→ **PROBLEM DESCRIPTION**: Find "Open the All" in the material below, then copy that line and every subsequent line to the end, exactly.

→ **TASK MATERIAL**:
──────────────────────────────
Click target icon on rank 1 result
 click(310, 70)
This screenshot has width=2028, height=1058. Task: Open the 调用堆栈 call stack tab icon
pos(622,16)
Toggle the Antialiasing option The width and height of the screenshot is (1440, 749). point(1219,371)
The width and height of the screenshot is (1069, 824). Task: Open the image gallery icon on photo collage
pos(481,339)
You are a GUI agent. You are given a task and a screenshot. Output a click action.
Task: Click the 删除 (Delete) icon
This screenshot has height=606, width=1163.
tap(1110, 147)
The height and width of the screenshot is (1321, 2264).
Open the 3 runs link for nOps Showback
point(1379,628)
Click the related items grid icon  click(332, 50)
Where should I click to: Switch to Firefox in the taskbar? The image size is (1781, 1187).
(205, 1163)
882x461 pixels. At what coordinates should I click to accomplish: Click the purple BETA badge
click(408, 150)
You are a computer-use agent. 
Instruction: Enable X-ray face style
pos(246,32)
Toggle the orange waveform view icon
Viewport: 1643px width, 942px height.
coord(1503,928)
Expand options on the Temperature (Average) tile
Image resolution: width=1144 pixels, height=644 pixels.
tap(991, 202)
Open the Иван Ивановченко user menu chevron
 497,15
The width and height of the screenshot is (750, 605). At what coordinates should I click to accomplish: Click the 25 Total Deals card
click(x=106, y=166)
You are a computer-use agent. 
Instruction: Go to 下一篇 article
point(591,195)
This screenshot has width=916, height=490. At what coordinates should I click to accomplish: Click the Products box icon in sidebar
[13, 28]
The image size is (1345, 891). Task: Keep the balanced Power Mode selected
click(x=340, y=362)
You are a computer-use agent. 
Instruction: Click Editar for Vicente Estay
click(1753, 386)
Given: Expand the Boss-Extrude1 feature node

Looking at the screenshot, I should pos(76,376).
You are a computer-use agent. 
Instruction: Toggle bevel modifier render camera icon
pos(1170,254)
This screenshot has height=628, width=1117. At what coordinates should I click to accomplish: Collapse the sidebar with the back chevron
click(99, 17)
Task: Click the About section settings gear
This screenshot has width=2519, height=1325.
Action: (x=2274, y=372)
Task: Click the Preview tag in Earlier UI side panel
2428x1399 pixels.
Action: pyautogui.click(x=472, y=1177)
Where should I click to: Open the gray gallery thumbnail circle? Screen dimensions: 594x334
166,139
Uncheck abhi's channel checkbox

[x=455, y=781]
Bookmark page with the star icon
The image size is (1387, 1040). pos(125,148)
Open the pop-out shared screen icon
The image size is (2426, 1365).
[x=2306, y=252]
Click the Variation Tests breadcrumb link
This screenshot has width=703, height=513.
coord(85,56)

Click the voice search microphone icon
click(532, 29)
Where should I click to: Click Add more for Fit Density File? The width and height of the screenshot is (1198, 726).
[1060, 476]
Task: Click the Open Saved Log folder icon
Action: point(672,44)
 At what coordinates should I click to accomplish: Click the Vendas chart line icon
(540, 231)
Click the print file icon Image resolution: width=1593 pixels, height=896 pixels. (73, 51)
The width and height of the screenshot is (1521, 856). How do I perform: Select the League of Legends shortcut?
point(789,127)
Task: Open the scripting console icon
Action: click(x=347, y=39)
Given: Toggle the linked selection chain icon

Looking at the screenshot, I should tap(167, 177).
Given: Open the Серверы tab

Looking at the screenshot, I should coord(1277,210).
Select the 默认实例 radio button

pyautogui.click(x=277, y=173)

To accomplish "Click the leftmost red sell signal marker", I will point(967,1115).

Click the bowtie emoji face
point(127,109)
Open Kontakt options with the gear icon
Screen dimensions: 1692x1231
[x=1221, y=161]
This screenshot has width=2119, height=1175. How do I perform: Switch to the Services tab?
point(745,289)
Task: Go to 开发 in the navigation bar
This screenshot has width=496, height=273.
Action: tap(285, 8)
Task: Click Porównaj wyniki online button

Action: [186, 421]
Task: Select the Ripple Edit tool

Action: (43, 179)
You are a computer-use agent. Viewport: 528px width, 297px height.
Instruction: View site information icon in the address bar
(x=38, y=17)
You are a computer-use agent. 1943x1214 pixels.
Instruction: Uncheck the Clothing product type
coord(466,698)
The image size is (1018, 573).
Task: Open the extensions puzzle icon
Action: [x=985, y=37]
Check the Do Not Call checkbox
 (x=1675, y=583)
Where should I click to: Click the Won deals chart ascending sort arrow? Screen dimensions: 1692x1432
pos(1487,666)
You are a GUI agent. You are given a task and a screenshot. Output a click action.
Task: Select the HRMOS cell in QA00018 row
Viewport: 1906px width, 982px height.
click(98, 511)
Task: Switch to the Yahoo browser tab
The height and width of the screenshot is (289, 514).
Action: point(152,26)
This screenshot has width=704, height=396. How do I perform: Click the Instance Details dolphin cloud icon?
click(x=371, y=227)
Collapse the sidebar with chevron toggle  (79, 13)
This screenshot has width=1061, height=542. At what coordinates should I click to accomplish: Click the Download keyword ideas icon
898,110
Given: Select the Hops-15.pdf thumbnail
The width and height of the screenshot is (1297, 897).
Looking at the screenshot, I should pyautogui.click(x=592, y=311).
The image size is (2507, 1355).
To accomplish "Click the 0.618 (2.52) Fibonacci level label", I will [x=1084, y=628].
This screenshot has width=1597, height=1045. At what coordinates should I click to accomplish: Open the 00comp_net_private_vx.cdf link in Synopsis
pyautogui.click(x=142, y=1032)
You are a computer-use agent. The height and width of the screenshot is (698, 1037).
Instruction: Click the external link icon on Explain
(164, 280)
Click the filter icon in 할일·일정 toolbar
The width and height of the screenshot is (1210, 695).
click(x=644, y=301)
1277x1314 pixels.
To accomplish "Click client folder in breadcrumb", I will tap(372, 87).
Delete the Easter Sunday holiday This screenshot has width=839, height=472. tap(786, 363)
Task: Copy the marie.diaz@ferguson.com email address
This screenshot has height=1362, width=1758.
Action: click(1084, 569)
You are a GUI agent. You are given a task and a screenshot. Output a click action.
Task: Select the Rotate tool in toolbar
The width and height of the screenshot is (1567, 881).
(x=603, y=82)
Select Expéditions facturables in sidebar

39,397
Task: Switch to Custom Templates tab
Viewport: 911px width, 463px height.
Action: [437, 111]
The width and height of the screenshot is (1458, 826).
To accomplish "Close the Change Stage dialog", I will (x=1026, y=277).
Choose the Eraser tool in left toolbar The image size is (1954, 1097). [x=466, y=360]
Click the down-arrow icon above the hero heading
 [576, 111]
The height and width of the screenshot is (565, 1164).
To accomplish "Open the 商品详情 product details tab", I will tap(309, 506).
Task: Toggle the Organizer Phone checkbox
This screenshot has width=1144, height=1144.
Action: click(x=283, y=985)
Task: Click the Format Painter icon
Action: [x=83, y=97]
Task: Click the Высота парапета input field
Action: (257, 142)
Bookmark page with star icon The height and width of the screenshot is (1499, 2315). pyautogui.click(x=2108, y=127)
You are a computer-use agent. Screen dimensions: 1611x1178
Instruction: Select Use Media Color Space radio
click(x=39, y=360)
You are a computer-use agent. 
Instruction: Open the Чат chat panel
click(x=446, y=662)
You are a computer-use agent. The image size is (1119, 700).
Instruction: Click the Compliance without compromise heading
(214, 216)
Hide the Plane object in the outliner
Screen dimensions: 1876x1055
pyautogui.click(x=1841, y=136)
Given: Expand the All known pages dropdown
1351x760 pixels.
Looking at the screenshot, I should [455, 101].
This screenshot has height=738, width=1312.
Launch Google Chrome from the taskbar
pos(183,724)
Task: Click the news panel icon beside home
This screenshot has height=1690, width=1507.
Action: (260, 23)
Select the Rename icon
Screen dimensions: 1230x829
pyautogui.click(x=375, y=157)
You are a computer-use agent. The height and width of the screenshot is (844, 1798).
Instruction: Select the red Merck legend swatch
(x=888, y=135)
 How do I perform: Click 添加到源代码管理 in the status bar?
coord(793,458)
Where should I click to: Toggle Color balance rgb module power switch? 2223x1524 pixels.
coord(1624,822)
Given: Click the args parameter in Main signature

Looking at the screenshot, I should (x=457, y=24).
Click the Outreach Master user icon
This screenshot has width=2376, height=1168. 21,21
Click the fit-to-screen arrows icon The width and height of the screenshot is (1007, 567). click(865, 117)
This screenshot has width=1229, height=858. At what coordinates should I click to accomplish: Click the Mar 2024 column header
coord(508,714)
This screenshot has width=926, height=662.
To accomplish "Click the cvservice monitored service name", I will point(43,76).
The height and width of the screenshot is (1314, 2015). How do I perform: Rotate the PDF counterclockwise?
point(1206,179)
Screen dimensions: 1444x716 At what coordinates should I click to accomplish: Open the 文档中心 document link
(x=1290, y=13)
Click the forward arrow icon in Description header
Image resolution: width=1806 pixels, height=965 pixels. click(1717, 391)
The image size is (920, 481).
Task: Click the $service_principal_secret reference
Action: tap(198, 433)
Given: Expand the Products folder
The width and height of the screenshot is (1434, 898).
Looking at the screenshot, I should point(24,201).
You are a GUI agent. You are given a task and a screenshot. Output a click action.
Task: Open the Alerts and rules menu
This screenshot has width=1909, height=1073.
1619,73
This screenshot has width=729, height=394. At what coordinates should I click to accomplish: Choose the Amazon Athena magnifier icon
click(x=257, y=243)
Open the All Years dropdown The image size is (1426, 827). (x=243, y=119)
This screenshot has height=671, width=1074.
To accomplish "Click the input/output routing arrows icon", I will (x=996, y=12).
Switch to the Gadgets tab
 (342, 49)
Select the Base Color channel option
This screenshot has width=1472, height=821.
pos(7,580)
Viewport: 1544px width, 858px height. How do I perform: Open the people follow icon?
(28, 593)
──────────────────────────────
→ **OUTPUT OF THE TASK**:
Open the All Years dropdown The image size is (1426, 827). (x=243, y=119)
This screenshot has height=671, width=1074.
To accomplish "Click the input/output routing arrows icon", I will (x=996, y=12).
Switch to the Gadgets tab
 (342, 49)
Select the Base Color channel option
This screenshot has width=1472, height=821.
pos(7,580)
Viewport: 1544px width, 858px height. How do I perform: Open the people follow icon?
(28, 593)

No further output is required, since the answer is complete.